## PROBLEM
The word "page" occurs in some of the lines below; copy each of those lines.

Stored entries:
^^^^

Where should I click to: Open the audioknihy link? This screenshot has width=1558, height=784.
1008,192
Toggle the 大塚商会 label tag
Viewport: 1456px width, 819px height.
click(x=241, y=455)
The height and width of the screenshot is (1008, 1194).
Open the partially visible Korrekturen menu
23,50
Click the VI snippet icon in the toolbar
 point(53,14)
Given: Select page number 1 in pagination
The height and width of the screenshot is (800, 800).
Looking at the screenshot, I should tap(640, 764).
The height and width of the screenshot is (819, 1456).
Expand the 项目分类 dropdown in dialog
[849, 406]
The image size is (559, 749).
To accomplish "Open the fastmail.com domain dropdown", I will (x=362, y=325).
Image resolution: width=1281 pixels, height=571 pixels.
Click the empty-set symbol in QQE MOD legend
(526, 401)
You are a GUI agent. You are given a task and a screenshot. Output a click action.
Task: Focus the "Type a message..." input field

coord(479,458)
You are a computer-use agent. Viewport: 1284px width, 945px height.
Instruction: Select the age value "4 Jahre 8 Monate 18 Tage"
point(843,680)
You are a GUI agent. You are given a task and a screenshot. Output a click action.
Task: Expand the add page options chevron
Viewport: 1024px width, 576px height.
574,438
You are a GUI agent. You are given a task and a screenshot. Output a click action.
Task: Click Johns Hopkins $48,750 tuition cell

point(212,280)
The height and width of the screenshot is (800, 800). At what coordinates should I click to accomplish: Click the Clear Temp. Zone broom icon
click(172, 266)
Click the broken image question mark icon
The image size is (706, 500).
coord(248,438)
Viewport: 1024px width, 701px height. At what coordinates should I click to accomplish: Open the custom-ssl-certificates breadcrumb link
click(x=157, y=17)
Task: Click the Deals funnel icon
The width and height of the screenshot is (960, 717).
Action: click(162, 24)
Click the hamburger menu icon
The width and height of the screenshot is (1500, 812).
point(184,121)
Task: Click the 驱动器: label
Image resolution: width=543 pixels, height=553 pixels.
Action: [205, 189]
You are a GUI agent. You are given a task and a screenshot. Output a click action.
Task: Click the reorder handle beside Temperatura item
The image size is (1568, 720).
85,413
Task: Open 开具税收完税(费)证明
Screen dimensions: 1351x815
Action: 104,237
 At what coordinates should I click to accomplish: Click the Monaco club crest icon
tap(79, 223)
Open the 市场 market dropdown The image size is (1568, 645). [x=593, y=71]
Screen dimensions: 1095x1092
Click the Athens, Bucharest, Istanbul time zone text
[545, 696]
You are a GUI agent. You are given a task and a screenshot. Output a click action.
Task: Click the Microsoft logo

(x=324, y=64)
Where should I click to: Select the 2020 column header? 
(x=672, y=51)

^^^^

## RESULT OF THE EXERCISE
Given: Select page number 1 in pagination
Task: Expand the add page options chevron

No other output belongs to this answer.